Di pusat komando operasi G30S PKI yang disebut sebagai Senko II yang berada di kawasan Lubang Buaya, para pimpinan operasi awalnya saling berpelukan, memberikan selamat satu sama lainnya atas suksesnya penculikan para jenderal Angkatan Darat.
Pada jam sebelum itu, sekira pukul 03.00, Letnan Satu Doel Arif dam pasukan pasopatinya mengepung sebuah rumah di jalan Teuku Umar 40 Jakarta. Bunyi perintah untuk Letnan Satu Doel Arief adalah: menculik sang pemilik rumah, hidup atau mati!.
Lettu Doel Arif bergerak cepat, pemilik rumah itu adalah Menhankam Pangab Jenderal AH Nasution. Ia merupakan target utama dalam daftar para Jenderal Angkatan Darat yang harus diculik oleh kelompok G30S PKI.
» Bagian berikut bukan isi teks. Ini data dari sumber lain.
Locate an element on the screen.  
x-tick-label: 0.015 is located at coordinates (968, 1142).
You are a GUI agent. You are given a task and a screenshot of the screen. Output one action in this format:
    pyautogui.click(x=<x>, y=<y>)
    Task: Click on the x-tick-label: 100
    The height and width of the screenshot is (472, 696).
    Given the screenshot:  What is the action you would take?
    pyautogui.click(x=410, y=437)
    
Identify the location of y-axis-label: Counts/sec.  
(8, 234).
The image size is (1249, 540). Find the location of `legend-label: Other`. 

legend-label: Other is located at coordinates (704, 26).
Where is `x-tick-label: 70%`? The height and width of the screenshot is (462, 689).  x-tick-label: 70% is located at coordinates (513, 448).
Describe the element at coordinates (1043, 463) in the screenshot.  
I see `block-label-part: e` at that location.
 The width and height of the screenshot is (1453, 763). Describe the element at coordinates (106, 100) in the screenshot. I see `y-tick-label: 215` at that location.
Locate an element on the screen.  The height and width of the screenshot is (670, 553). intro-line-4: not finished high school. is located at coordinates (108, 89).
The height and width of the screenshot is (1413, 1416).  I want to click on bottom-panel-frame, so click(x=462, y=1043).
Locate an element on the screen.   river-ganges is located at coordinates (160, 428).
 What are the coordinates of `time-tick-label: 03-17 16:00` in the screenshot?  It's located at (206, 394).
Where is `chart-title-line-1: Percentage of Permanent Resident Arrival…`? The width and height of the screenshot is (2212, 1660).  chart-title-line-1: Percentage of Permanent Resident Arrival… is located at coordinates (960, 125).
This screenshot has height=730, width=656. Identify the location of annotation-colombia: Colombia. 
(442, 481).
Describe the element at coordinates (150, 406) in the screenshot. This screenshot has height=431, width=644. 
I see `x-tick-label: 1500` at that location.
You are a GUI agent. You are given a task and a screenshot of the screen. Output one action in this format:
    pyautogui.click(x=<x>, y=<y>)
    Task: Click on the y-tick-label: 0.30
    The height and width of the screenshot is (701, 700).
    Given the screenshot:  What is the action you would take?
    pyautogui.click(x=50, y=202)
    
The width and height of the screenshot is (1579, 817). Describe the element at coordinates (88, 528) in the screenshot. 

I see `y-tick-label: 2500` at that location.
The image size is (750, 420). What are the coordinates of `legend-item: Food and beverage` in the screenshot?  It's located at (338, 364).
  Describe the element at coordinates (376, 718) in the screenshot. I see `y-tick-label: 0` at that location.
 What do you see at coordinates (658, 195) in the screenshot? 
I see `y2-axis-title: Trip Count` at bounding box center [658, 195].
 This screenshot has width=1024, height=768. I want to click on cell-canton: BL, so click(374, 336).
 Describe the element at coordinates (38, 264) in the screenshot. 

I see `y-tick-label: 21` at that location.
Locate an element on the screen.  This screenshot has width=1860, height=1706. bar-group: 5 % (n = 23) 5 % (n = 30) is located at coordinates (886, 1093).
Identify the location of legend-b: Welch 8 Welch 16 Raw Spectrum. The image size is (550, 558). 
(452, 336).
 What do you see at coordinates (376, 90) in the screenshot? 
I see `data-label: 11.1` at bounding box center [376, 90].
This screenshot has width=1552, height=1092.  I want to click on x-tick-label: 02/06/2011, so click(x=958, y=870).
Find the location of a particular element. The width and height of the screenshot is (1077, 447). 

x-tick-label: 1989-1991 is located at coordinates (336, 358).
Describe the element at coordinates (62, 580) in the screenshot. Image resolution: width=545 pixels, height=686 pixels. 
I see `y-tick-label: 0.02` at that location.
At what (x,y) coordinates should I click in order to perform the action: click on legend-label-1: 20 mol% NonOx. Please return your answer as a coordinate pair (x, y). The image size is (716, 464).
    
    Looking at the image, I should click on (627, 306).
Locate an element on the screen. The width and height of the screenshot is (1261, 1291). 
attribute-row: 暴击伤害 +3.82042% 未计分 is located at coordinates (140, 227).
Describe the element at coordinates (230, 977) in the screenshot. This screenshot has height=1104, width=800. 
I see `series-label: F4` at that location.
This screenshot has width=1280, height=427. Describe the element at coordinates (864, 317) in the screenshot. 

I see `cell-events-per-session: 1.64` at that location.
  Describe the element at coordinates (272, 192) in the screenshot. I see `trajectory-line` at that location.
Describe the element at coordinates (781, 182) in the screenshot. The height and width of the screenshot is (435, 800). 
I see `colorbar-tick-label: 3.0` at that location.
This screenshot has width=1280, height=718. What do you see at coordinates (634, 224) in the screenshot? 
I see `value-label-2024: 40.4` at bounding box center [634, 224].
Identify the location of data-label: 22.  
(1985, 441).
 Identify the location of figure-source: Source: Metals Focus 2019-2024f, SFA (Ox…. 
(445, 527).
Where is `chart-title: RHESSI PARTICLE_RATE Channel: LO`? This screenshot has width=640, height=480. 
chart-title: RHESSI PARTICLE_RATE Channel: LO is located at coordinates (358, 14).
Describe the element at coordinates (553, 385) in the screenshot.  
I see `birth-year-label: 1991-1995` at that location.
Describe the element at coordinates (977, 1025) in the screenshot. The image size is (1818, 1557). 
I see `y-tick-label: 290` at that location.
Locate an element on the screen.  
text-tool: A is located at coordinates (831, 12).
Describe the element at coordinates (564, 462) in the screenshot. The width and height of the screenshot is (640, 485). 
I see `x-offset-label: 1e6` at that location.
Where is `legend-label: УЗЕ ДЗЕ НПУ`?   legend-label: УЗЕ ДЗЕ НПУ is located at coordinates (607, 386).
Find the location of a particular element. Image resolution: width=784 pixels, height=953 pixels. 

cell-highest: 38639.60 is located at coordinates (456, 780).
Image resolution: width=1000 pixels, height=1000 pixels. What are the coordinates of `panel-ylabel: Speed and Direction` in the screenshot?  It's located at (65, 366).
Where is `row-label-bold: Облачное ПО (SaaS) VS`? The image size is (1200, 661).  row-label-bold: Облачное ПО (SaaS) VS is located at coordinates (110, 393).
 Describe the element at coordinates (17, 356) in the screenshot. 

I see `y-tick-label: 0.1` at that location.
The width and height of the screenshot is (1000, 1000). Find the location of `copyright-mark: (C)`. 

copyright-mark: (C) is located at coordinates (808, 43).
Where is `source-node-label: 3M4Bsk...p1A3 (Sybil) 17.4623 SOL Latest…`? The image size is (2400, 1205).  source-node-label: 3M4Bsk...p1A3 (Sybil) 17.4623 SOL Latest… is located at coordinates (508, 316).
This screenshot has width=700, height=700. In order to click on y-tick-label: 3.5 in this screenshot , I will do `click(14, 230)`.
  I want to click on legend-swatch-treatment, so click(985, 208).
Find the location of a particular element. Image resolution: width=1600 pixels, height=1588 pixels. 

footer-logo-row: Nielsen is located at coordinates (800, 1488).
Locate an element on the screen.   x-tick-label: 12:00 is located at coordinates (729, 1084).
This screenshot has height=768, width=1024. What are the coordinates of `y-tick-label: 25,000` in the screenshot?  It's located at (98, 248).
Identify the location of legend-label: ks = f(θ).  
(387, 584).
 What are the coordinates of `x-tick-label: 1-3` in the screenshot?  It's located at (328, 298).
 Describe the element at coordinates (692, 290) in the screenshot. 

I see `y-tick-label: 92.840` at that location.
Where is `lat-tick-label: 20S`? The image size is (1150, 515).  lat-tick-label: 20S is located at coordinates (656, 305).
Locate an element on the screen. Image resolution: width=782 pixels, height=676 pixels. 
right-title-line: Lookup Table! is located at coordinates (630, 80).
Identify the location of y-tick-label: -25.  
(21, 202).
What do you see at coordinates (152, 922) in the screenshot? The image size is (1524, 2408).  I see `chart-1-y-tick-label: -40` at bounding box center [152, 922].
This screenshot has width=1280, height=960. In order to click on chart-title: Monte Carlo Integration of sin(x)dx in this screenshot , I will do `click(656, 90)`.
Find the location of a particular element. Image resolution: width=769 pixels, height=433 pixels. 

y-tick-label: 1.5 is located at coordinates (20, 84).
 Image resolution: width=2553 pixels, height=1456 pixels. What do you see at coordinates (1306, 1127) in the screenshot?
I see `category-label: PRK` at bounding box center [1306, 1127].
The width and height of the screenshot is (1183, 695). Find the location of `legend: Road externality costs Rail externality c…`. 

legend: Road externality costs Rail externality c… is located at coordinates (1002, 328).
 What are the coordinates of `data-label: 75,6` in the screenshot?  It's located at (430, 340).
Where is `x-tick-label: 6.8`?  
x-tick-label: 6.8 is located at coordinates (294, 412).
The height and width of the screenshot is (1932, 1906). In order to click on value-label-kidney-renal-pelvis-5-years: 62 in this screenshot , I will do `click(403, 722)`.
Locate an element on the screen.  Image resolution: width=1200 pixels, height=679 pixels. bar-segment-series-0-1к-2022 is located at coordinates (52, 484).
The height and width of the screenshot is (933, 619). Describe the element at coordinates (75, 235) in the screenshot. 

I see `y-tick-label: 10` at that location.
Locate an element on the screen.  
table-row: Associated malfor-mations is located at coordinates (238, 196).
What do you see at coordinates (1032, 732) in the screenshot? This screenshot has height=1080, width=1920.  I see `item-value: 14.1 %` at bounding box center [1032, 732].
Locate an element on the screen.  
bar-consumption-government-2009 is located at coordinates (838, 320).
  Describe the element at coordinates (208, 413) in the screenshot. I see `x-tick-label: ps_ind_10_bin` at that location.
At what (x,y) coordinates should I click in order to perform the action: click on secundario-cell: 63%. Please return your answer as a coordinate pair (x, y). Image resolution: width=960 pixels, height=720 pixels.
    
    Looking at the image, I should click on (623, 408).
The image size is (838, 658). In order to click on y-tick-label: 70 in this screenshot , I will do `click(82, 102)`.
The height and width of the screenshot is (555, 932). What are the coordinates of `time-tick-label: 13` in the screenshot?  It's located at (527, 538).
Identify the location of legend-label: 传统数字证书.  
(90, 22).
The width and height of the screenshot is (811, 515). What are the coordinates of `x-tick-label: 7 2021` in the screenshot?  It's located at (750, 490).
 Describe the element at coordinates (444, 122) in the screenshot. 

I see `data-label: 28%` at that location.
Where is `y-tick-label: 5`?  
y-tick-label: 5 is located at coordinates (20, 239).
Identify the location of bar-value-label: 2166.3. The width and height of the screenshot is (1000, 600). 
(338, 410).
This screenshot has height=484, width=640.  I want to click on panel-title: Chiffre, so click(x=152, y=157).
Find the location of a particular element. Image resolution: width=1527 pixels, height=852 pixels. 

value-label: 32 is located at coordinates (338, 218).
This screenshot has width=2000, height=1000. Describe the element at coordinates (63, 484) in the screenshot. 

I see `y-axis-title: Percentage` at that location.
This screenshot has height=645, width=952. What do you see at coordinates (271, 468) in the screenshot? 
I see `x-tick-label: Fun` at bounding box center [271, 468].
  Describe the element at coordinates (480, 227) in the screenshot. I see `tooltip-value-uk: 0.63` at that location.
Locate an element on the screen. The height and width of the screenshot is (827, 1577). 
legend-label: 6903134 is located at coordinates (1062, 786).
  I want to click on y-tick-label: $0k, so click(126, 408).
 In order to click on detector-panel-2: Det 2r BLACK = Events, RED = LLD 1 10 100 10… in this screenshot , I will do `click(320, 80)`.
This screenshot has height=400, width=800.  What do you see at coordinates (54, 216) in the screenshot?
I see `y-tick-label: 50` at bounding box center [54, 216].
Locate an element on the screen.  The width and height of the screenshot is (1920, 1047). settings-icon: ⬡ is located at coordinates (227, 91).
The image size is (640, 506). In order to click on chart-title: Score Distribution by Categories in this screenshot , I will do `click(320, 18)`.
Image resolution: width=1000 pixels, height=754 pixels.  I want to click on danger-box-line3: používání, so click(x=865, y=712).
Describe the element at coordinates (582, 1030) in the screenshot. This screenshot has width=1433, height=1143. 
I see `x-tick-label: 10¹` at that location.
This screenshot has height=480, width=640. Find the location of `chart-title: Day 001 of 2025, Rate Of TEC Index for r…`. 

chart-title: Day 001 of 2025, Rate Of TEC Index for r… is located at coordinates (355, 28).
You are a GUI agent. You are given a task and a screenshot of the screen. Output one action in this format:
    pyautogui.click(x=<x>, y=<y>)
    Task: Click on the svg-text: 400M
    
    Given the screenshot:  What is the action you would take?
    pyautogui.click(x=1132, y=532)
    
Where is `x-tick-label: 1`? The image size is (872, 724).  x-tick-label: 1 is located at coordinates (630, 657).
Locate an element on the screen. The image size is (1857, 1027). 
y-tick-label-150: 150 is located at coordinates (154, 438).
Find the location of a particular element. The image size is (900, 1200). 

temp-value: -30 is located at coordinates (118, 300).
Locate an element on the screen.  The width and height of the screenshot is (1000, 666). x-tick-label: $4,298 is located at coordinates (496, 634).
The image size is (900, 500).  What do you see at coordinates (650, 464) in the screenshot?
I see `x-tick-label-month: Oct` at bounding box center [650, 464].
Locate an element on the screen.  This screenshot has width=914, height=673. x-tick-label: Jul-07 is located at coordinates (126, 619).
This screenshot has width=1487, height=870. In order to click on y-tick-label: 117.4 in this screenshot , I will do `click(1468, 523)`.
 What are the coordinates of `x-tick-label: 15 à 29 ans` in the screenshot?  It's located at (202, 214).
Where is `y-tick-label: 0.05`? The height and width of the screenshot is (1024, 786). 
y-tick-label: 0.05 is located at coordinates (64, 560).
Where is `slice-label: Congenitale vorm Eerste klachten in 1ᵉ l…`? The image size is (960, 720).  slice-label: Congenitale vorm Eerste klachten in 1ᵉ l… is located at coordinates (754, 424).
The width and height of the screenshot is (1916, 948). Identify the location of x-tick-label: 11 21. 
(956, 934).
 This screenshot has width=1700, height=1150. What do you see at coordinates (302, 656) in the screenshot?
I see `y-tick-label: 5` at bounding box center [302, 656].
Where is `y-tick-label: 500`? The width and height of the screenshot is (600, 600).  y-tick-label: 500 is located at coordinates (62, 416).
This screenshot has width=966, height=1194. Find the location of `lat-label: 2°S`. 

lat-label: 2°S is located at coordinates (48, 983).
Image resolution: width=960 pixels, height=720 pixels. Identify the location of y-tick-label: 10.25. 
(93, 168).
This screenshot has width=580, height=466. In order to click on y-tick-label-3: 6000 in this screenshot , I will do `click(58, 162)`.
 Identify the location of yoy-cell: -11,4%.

Foto: Cuplikan Film Pengkhianatan G30S PKI
Sang Jenderal yang kenyang dengan berbagai medan pertempuran pada masa perjuangan merebut kemerdekaan itu, dituduh para konspirator G30S PKI sebagai tokoh utama "Dewan Jenderal" yang akan merebut kekuasaan dari tangan presiden Soekarno.
Namun pada dini hari itu, rencana operasi kacau diluar perkiraan. Tokoh utama sasaran penculikan, Jenderal Nasution, rupanya berhasil lolos dari pengepungan.
Doel Arief dan pasukan Pasopatinya hanya bisa membawa Kapten Pierre Tendean sebagai tawanan dan juga menembak mati Brigadir Polisi Karel Satsuit Tubun dan putri bungsu Jenderal Nasution, Ade Irma Suryani.
Foto: Cuplikan Film Pengkhianatan G30S PKI
"Ketika masuk berita bahwa Nasution tidak kena dan melarikan diri, kelompok pimpinan menjadi terperanjat, kehilangan akal dan tidak berbuat apa-apa." jelas Brigjen Suparjo, dalam surat rahasianya yang Ia selundupkan ke penjara Laksamana Omar Dhani, dikutip dari Victor M. Fic dalam bukunya "KUDETA 1 OKTOBER 1965: Sebuah Studi tentang Konspirasi" terbitan Yayasan Obor Indonesia 2005.